▸ SET EXERCISE: Starting at the line containing "is (1568, 644)." and ending at the line containing "coord(657,126)", repeat the material with "dropdown" swapped for "drop-down menu" and nothing else changed.

───── DATA PROVIDED ─────

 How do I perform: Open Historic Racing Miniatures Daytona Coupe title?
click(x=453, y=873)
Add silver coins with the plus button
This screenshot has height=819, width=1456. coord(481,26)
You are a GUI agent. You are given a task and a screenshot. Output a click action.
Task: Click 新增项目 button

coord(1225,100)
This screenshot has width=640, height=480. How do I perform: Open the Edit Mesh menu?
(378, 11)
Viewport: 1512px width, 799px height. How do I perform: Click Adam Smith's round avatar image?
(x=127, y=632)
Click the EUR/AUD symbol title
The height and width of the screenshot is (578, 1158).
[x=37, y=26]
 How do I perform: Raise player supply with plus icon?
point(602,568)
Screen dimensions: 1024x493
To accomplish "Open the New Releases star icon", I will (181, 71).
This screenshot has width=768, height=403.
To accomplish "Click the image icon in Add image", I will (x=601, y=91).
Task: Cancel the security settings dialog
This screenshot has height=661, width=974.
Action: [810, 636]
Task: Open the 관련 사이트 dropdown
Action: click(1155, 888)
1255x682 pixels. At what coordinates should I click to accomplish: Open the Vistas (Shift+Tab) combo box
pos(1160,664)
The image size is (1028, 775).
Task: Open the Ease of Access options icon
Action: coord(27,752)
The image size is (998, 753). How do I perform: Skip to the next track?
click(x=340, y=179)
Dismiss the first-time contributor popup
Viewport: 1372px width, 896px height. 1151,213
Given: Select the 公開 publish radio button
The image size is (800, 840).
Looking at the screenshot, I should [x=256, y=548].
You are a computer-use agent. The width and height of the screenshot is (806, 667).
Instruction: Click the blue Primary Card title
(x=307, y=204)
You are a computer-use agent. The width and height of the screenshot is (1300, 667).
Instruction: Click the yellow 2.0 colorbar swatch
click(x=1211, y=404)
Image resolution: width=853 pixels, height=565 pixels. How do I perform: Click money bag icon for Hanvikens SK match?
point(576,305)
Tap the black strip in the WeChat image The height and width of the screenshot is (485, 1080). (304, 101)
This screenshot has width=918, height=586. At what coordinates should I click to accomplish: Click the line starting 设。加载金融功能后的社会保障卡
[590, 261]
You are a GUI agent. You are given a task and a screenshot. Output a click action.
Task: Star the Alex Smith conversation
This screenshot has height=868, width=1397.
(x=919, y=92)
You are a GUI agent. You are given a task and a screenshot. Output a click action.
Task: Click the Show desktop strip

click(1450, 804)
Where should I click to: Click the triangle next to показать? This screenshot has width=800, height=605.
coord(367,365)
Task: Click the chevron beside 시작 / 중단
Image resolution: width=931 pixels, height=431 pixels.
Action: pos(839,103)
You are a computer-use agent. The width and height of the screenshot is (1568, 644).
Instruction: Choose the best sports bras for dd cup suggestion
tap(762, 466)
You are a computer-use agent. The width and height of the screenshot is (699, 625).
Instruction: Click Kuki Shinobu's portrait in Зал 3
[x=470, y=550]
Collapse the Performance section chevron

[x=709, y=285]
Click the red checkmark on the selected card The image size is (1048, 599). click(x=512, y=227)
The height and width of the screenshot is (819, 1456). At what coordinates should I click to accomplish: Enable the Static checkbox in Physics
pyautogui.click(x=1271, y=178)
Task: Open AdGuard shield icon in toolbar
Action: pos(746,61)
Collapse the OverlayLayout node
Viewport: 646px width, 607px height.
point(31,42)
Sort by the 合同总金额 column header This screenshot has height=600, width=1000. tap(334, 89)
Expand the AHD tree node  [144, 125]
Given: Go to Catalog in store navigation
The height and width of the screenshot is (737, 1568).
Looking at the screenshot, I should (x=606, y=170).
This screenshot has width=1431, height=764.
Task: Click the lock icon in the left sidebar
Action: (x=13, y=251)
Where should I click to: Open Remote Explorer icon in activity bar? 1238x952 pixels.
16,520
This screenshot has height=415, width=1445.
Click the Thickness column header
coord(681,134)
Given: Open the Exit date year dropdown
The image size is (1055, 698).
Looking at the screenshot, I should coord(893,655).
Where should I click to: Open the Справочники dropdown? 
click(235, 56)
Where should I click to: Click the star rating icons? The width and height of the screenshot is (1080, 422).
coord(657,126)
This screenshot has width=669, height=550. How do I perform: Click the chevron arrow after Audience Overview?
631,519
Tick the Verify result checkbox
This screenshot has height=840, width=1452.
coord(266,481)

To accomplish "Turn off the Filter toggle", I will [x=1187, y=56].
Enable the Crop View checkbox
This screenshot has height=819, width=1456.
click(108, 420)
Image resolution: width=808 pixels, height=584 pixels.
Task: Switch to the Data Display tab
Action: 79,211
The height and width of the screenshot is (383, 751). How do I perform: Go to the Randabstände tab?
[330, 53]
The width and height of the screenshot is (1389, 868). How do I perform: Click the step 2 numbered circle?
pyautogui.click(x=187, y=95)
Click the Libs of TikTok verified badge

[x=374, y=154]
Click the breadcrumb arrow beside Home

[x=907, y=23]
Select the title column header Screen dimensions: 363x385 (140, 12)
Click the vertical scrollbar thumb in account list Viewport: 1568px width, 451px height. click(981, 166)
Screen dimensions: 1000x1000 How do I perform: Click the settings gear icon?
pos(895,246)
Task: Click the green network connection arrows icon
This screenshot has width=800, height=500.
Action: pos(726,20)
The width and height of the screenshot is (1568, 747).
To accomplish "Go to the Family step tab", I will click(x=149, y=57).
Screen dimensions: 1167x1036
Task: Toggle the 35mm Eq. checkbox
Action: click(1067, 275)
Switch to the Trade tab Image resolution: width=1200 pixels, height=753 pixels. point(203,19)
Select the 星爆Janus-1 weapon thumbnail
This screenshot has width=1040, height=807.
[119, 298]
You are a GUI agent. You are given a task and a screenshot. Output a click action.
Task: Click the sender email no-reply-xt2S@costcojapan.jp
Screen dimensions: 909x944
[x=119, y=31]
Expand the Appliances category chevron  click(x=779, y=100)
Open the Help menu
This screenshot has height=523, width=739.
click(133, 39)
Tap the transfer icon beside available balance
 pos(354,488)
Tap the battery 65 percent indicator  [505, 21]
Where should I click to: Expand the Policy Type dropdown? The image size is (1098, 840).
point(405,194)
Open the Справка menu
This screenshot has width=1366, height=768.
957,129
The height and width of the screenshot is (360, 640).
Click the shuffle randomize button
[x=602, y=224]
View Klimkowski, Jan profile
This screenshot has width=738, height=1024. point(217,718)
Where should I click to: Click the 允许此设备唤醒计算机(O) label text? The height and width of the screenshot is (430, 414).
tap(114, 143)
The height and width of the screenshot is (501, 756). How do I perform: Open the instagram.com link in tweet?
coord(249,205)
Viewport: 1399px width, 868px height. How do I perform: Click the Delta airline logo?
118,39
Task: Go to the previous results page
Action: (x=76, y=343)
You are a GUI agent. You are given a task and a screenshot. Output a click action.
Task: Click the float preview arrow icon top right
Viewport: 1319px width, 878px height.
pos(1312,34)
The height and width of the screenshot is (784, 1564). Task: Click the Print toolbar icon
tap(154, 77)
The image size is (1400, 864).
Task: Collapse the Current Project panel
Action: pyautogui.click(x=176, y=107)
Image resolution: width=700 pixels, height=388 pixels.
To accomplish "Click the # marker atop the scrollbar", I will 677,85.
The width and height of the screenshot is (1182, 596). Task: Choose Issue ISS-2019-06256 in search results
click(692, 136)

─────

▸ COMPLETE ANSWER:
You are a computer-use agent. The width and height of the screenshot is (1568, 644).
Instruction: Choose the best sports bras for dd cup suggestion
tap(762, 466)
You are a computer-use agent. The width and height of the screenshot is (699, 625).
Instruction: Click Kuki Shinobu's portrait in Зал 3
[x=470, y=550]
Collapse the Performance section chevron

[x=709, y=285]
Click the red checkmark on the selected card The image size is (1048, 599). click(x=512, y=227)
The height and width of the screenshot is (819, 1456). At what coordinates should I click to accomplish: Enable the Static checkbox in Physics
pyautogui.click(x=1271, y=178)
Task: Open AdGuard shield icon in toolbar
Action: pos(746,61)
Collapse the OverlayLayout node
Viewport: 646px width, 607px height.
point(31,42)
Sort by the 合同总金额 column header This screenshot has height=600, width=1000. tap(334, 89)
Expand the AHD tree node  [144, 125]
Given: Go to Catalog in store navigation
The height and width of the screenshot is (737, 1568).
Looking at the screenshot, I should (x=606, y=170).
This screenshot has width=1431, height=764.
Task: Click the lock icon in the left sidebar
Action: (x=13, y=251)
Where should I click to: Open Remote Explorer icon in activity bar? 1238x952 pixels.
16,520
This screenshot has height=415, width=1445.
Click the Thickness column header
coord(681,134)
Given: Open the Exit date year drop-down menu
The image size is (1055, 698).
Looking at the screenshot, I should coord(893,655).
Where should I click to: Open the Справочники drop-down menu? 
click(235, 56)
Where should I click to: Click the star rating icons? The width and height of the screenshot is (1080, 422).
coord(657,126)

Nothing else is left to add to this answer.